Bear in mind that there are a few limitations for using Dosbox on the PSP. The PSP has a limited amount of ram and cpu speed. You will not be able to play everything dosbox can, but there are still quite a few things you can play. The standard PSP has a 333mhz max cpu, and 32mb ram, the slim and go has a 333mhz cpu and 64mb ram, and the vita's emu speed, while not exactly known, is about a 60% faster and 32mb ram. Thus, depending on which model you are using, the speed you will get will vary.
To get it installed is quite simple. First you need a copy of the program, which you can find here: . You can also find a very good pdf there under the FAQ, as well as a short compatibility list. Once you have the files extraced you just copy over your PSPDosbox folder to /psp/game/, or where ever you have your homebrew. Go to Dosbox on your PSP, and click it and you are running DOS on your PSP.
However, runing DOS by itself is no fun, you need some programs and games. PSPDosbox has it’s conf file in the Dosbox folder. By default ms0:/psp/game/dosbox as C. However, if you want you can edit that to anywhere you want. Once you have that set up how you like it, copy over your dos programs to said folder.
It is also advisable to create a bat file to launch your program, as the psp’s buttons are quite limited, and it can be a chore to use it without first setting your keys. To set the keys you use “INPUTMAP PSPKEY keyboard key “. So if you were to, say, map the up key on your psp to the up on the keyboard you would have “INPUTMAP up up”. You can set this up to anything you like, but the default settings are:
INPUTMAP up up
INPUTMAP right right
INPUTMAP down down
INPUTMAP left left
INPUTMAP triangle d
INPUTMAP square lshift
INPUTMAP cross lctrl
INPUTMAP circle lalt
Windows 3.11 can not be installed on the psp. A maximum of 10 files can be open at the same time, and the windows install needs many more. As such the best way to get windows 3.11 on your psp would be to load up the install in dosbox on your computer, install it, and then copy over the windows folder. Windows 95 and 98 also "can" be done this way, but they are extremely slow, not that Win 3.11 isn't.

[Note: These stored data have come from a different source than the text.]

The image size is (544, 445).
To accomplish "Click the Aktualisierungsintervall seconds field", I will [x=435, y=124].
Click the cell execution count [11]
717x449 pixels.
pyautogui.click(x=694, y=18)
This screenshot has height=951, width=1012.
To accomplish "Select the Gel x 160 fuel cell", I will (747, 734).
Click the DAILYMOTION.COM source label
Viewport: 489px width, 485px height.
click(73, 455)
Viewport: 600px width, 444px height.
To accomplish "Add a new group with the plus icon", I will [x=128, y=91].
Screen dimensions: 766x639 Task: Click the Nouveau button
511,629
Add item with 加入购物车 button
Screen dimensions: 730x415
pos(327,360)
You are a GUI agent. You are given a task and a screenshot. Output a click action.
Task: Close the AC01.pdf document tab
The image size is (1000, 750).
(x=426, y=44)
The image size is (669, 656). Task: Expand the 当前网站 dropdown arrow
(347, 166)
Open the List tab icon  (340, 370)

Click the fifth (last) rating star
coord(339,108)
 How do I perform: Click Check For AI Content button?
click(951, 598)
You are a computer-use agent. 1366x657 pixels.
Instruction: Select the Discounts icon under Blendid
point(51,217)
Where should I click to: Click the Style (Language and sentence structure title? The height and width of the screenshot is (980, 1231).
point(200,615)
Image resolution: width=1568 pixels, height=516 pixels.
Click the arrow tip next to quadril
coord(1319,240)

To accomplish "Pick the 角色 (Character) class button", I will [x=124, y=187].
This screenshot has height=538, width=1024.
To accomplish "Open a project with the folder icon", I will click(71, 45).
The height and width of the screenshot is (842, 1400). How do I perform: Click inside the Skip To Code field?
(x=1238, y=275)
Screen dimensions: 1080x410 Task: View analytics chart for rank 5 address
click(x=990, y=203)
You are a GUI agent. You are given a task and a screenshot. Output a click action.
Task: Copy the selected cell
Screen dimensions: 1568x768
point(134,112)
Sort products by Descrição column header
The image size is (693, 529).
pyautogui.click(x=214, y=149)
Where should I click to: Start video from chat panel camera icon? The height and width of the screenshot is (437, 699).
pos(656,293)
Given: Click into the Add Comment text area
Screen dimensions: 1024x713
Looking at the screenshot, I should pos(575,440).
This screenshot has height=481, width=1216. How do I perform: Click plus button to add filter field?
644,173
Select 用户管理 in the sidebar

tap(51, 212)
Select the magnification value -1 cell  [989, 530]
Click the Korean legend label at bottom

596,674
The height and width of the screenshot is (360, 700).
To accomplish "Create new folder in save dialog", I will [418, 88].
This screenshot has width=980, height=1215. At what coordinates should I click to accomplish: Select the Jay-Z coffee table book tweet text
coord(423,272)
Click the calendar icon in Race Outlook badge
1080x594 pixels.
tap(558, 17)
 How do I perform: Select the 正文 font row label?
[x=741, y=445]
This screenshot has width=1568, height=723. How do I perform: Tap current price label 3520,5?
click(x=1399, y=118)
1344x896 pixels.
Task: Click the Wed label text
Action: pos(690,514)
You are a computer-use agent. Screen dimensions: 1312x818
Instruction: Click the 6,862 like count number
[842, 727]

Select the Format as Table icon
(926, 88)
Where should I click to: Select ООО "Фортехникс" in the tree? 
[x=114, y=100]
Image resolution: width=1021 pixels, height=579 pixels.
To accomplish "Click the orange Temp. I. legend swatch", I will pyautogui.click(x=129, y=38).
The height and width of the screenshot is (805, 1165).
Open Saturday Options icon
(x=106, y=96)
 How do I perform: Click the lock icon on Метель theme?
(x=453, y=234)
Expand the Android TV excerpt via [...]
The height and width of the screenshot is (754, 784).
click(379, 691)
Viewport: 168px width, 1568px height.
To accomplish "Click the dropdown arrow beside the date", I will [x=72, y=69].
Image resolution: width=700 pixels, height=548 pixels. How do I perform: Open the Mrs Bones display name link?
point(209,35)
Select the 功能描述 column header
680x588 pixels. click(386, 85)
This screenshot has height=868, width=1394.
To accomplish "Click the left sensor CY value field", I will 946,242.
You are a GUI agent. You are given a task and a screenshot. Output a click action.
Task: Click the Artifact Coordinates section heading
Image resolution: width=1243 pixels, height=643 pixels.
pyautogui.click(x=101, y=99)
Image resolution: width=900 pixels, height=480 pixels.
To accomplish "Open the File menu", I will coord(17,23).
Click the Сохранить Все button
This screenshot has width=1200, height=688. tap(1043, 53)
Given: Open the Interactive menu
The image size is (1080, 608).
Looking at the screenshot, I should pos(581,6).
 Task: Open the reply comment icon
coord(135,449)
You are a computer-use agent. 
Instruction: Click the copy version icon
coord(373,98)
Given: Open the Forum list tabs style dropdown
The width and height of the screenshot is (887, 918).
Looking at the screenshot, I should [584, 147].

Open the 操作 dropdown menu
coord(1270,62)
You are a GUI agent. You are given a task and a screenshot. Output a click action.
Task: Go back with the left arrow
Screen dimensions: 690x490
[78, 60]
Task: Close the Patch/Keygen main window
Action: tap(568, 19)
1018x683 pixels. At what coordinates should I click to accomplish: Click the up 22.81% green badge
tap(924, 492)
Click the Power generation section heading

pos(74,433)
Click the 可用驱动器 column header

You can change the sensitivity of your nub by editing the sensitivity= settings in your dosbox.conf
When typing out locations in your dosbox.conf always use a forward slash "/" PSPDosbox doesn't rec a backslash "\" So you would do ms0:/psp/game/dosbox and NOT ms0:\psp\game\dosbox
You can change the frameskip in your dosbox.conf by searching for "frameskip=". If you set it too high, you will get graphical errors, but it could give you that last push to let a game be playable.
If you add keyhint=true to your dosbox.conf it will show the list of possible keyboard button whenever you a combo key.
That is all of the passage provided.